Some of this makes me believe that he must be talking about C-style macros, but the two desired effects are ones you are commonly said to want when reaching for Lisp macros. Not sure, and in any event, I'm unconvinced by the argument here. In addition to offering the effect of inlining and delayed functions, having macros in a language gives you the opportunity to write more of the language in itself than you would otherwise be able to. So I'm certainly keeping them, but will keep an ear out for further arguments of this kind |6|.

Anyhow, the other two points are more important to me. Both because I've thought about them before, and because I've actually got an opportunity to do something about them at relatively low effort.

The "No pointer equality" thing specifically refers to the lack of an eq? function, and that's ridiculously easy to implement. I just say it doesn't exist and we're done.
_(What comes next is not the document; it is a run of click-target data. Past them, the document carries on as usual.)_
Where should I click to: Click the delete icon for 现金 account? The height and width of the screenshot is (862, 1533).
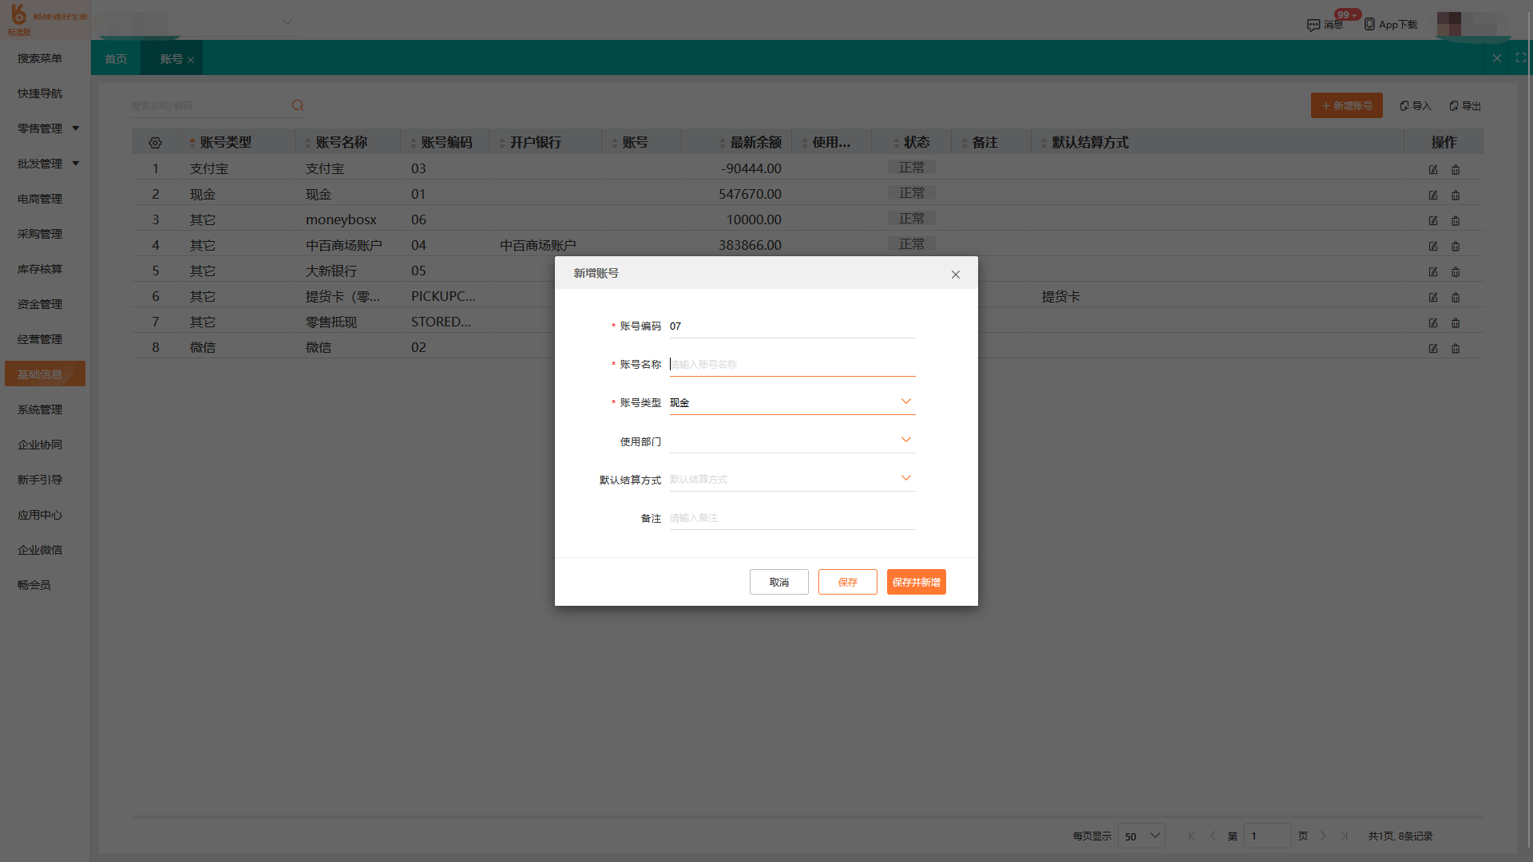pyautogui.click(x=1456, y=195)
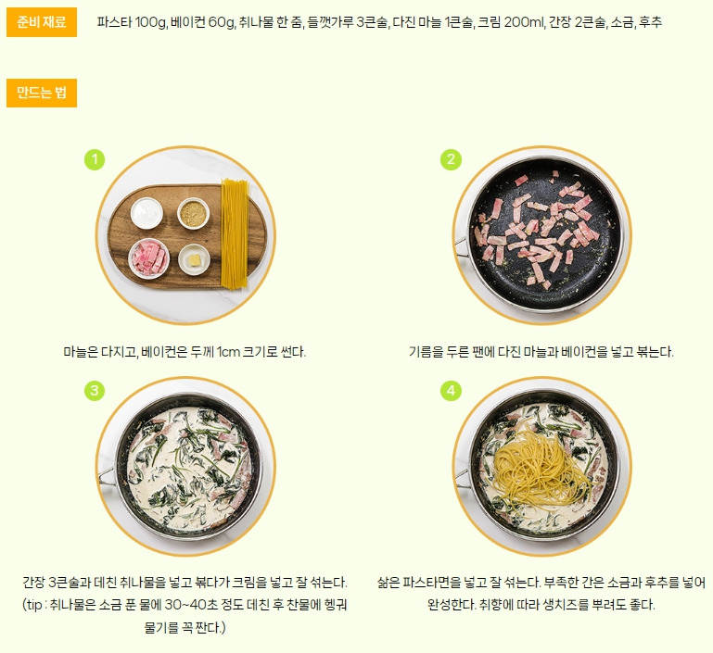Open the bacon frying pan photo
The width and height of the screenshot is (713, 653).
tap(541, 235)
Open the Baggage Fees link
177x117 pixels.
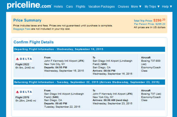[22, 29]
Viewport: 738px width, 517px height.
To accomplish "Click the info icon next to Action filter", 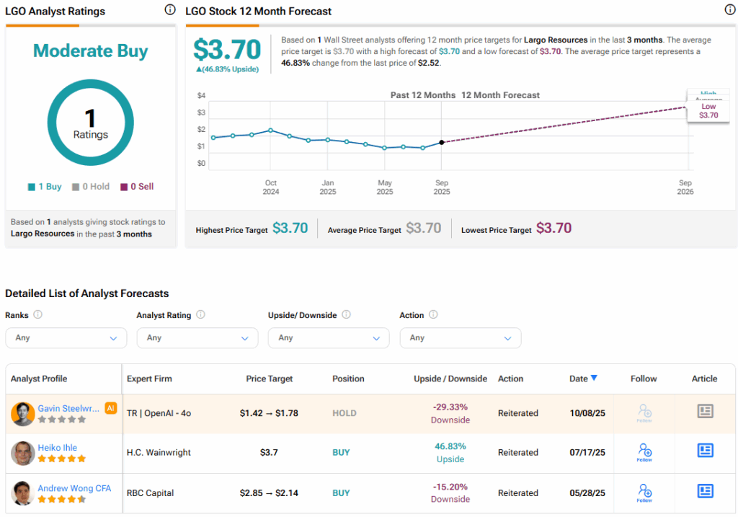I will (433, 314).
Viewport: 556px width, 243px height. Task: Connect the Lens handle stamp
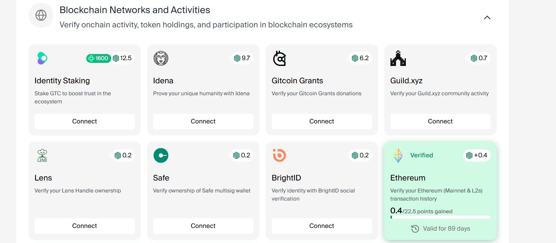(x=85, y=226)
It's hard to see where this would give me a concrete win, rather than just some admittedly interesting compiler optimizations that I could potentially do in the future, but the point is still convincing. Having only one kind of equality seems like it gets us something, and doesn't obviously cost us anything |7|. So I might just do that.
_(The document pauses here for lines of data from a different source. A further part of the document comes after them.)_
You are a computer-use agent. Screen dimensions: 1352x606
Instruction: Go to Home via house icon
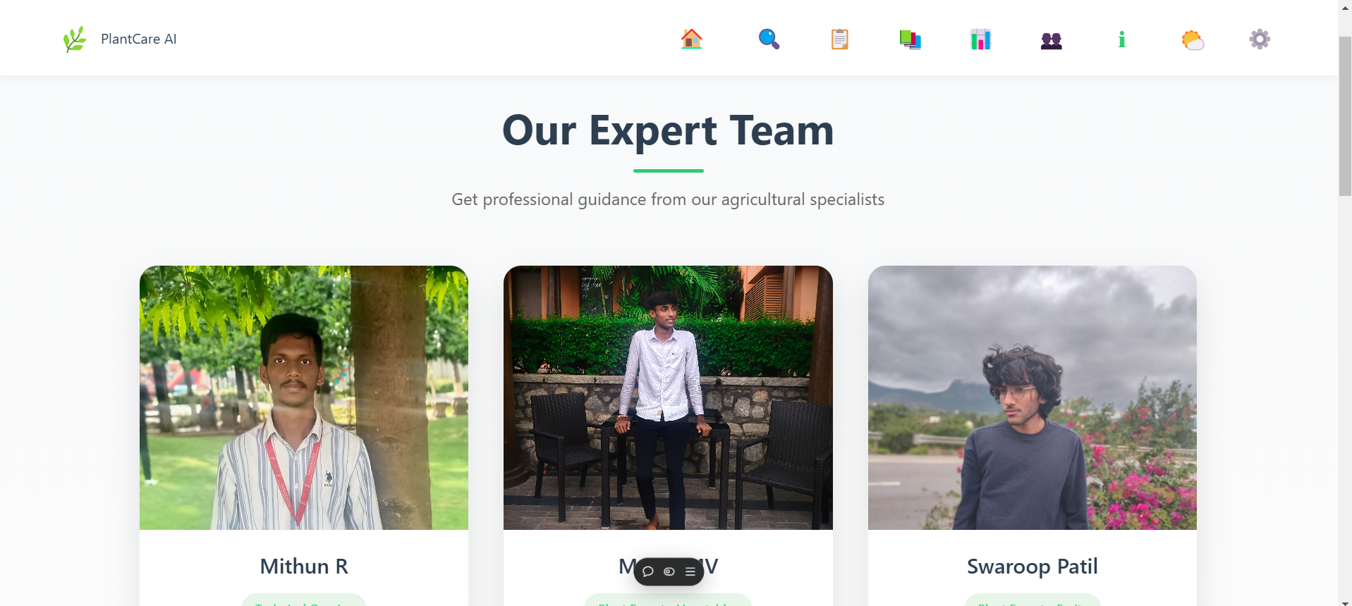691,39
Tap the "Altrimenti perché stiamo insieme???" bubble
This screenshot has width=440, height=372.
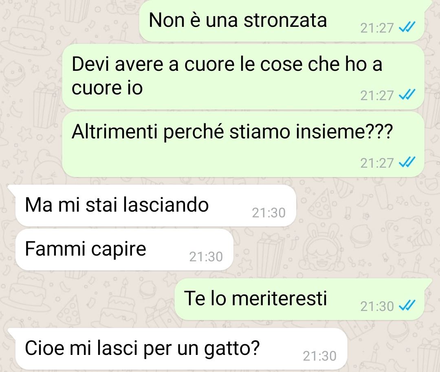click(x=243, y=144)
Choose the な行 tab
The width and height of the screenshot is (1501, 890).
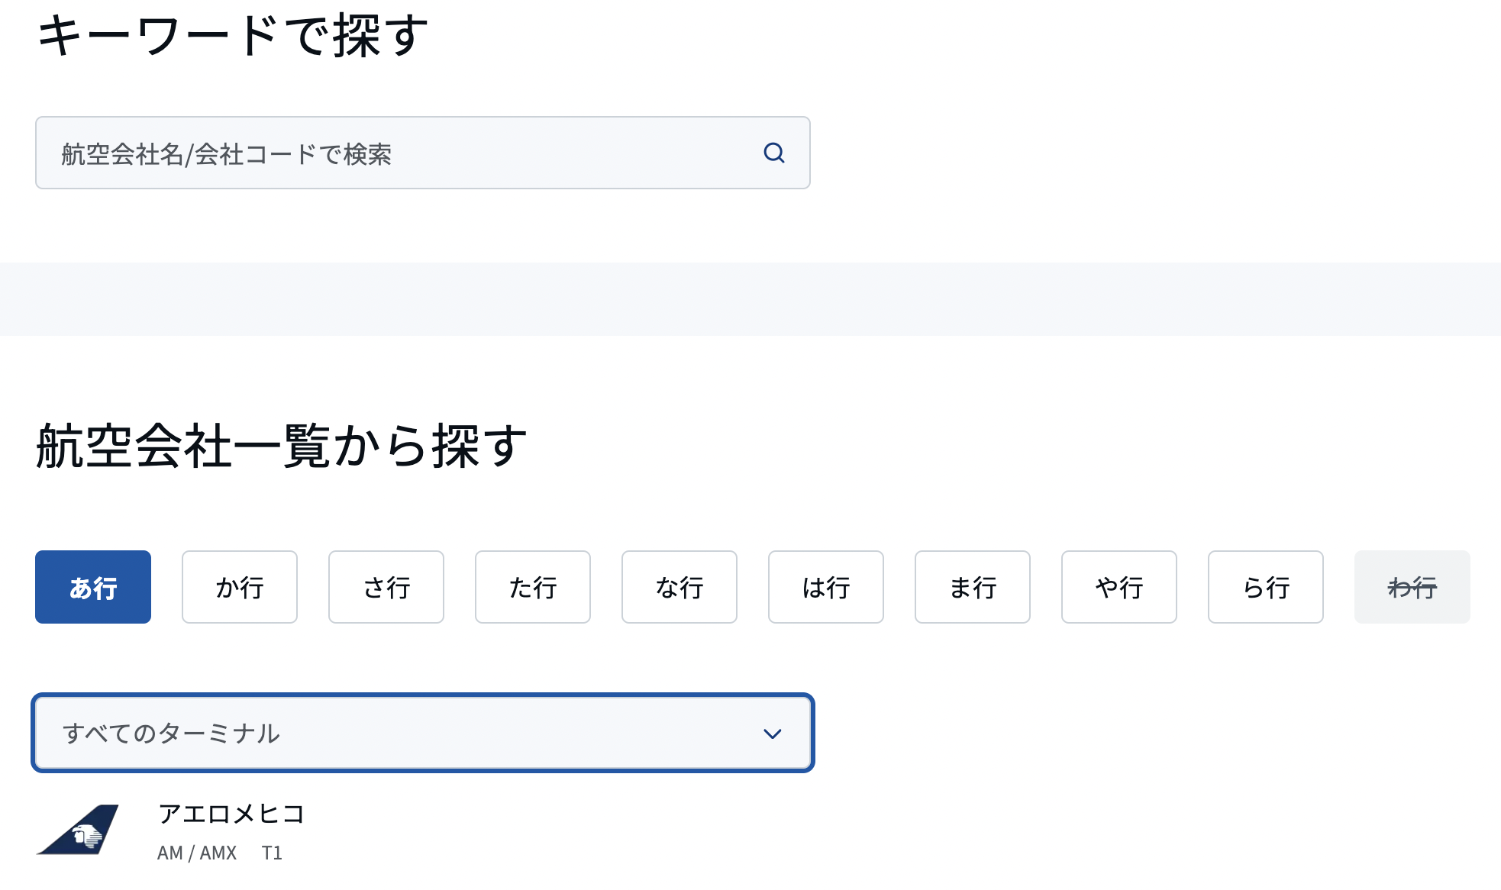pos(679,587)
The other one is more complicated. And again, because of the scope of the interpreter I'm currently putting together, I might not get to go that far. You want certain operations to be type-aware. The most obvious cases being the arithmetic primitives, which you'd (perhaps somewhat unreasonably) expect to behave correctly for a wide range of different number types. Equality is another one; as Appel points out in this article, having a one-size-fits-all structural equality comparison is very probably not what you want. The example he points out is that "The Set 1, 2" and "The Set 2, 1" should compare equal to each other, but probably won't by naive structural comparison. The question is: how? I've seen a few approaches, the most interesting being a: generic functions and b: typeclasses |8|. I've thought very superficially about how to implement each, but haven't had a hard stare at the nitty-gritty.
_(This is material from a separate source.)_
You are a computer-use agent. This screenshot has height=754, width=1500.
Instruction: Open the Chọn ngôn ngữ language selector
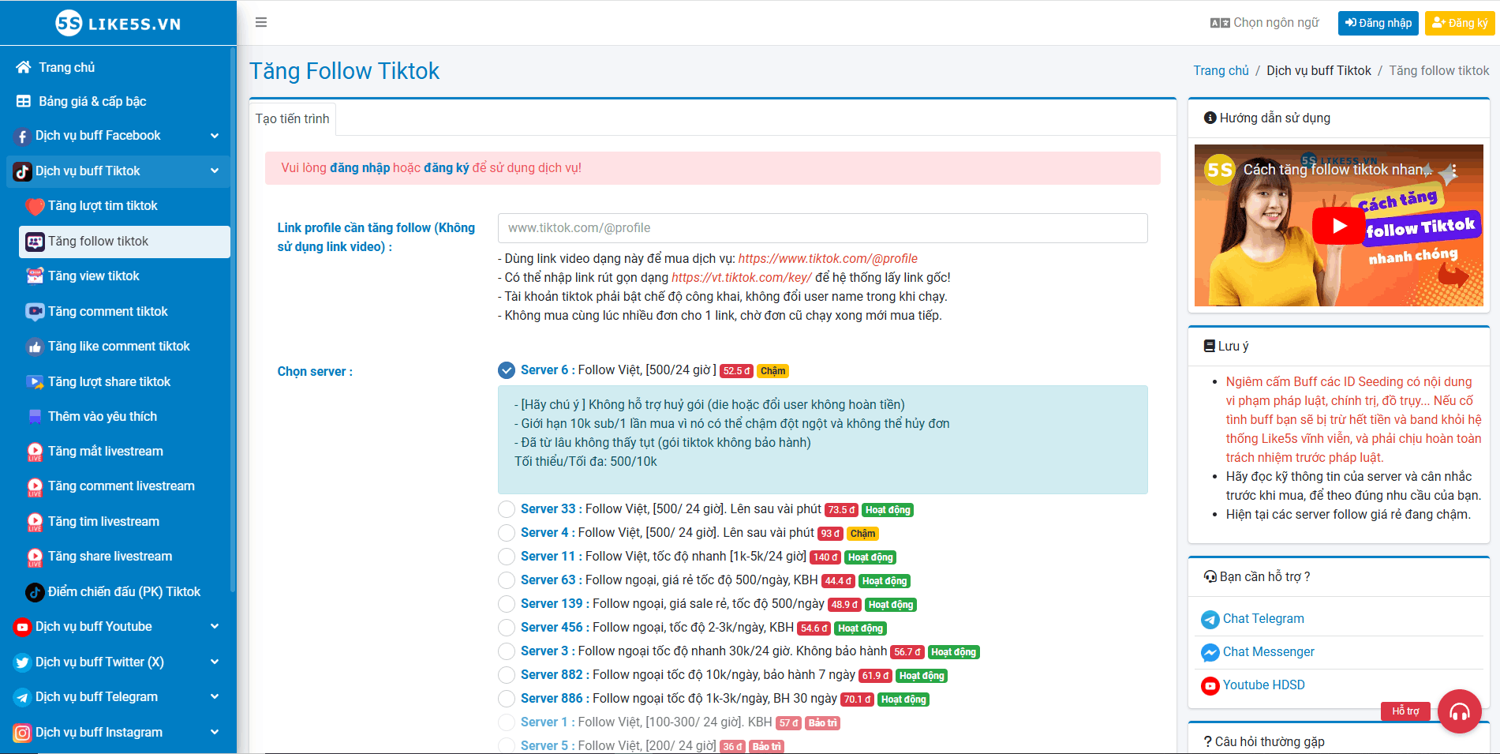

That, possibly along with some comments about quote/unquote/splice implementation will have to wait for next time though. This piece is already quite a bit longer than I'd like.

Footnotes

1 - |back| - And equivalent operations for non-stream structures you want to read from.

2 - |back| - I can't say "all", both because I'm sure there's an experimental LISP out there that doesn't let you, and because if you read far enough into this article, you'll realize that I'm basically proposing to build such a LISP. Still, every Common Lisp and Scheme implementation, as well as AFAIK most of the mongrels have the same behavior.

3 - |back| - The big exception, of course, being the list function. Which is the only way other than quote to get a sequence of literals together. If I'm going to lean on quoting that hard, then it damn well better be efficient, well supported in all contexts, and very well defined. Not sure how I feel about it. Just another thing to think through over the course of more hacking, looks like...

4 - |back| - As long as you could work out some typing gotchas, and as long as you were ok with only doing it to functions that had at least one non-keyword argument. Not sure if there's a way to do without those restrictions. I'll think on it....

5 - |back| - Because I need to intern on every comparison, and then traverse the full environment chain. 6 - |back| - Especially since this isn't the first time I've seen someone open with "Macros are clearly a bad idea". Though I do wish they'd explain their reasoning at some point. As a Common Lisper, I'm not seeing a lot of the downside, but I do see damage done in other languages as a result of the absence of macros.

7 - |back| - Since whatever structural equality operator can still do a pointer comparison before doing any kind of deep check.

8 - |back| - As a disclaimer, I have not yet read up on Standard ML, though I understand its Functors and Modules also allow some of this.